| WORK INSTRUCTIONS |
Each record below needs to be written out exactly as it appears.

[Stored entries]
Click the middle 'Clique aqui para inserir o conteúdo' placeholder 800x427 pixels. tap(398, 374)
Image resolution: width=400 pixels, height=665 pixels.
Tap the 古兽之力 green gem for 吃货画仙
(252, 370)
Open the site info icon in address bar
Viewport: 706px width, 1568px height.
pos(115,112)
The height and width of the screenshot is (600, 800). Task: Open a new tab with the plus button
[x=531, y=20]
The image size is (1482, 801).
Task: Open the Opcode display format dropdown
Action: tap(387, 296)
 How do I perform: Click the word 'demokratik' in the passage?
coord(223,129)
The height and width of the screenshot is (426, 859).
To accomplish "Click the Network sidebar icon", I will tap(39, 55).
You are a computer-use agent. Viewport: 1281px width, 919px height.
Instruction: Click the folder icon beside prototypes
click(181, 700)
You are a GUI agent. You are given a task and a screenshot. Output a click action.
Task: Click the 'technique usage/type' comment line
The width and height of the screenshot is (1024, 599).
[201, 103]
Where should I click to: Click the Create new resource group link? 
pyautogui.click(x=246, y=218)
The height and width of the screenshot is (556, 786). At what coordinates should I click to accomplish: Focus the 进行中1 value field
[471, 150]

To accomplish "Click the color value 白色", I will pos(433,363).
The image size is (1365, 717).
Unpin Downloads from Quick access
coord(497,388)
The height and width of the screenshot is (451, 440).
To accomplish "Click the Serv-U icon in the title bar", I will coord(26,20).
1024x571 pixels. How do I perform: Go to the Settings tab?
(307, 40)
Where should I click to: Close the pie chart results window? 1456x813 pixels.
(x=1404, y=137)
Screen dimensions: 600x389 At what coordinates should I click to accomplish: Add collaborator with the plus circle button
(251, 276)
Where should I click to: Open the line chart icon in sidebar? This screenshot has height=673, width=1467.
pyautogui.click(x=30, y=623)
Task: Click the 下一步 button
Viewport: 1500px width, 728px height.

| SOLUTION |
Click the middle 'Clique aqui para inserir o conteúdo' placeholder 800x427 pixels. tap(398, 374)
Image resolution: width=400 pixels, height=665 pixels.
Tap the 古兽之力 green gem for 吃货画仙
(252, 370)
Open the site info icon in address bar
Viewport: 706px width, 1568px height.
pos(115,112)
The height and width of the screenshot is (600, 800). Task: Open a new tab with the plus button
[x=531, y=20]
The image size is (1482, 801).
Task: Open the Opcode display format dropdown
Action: tap(387, 296)
 How do I perform: Click the word 'demokratik' in the passage?
coord(223,129)
The height and width of the screenshot is (426, 859).
To accomplish "Click the Network sidebar icon", I will tap(39, 55).
You are a computer-use agent. Viewport: 1281px width, 919px height.
Instruction: Click the folder icon beside prototypes
click(181, 700)
You are a GUI agent. You are given a task and a screenshot. Output a click action.
Task: Click the 'technique usage/type' comment line
The width and height of the screenshot is (1024, 599).
[201, 103]
Where should I click to: Click the Create new resource group link? 
pyautogui.click(x=246, y=218)
The height and width of the screenshot is (556, 786). At what coordinates should I click to accomplish: Focus the 进行中1 value field
[471, 150]

To accomplish "Click the color value 白色", I will pos(433,363).
The image size is (1365, 717).
Unpin Downloads from Quick access
coord(497,388)
The height and width of the screenshot is (451, 440).
To accomplish "Click the Serv-U icon in the title bar", I will coord(26,20).
1024x571 pixels. How do I perform: Go to the Settings tab?
(307, 40)
Where should I click to: Close the pie chart results window? 1456x813 pixels.
(x=1404, y=137)
Screen dimensions: 600x389 At what coordinates should I click to accomplish: Add collaborator with the plus circle button
(251, 276)
Where should I click to: Open the line chart icon in sidebar? This screenshot has height=673, width=1467.
pyautogui.click(x=30, y=623)
Task: Click the 下一步 button
Viewport: 1500px width, 728px height.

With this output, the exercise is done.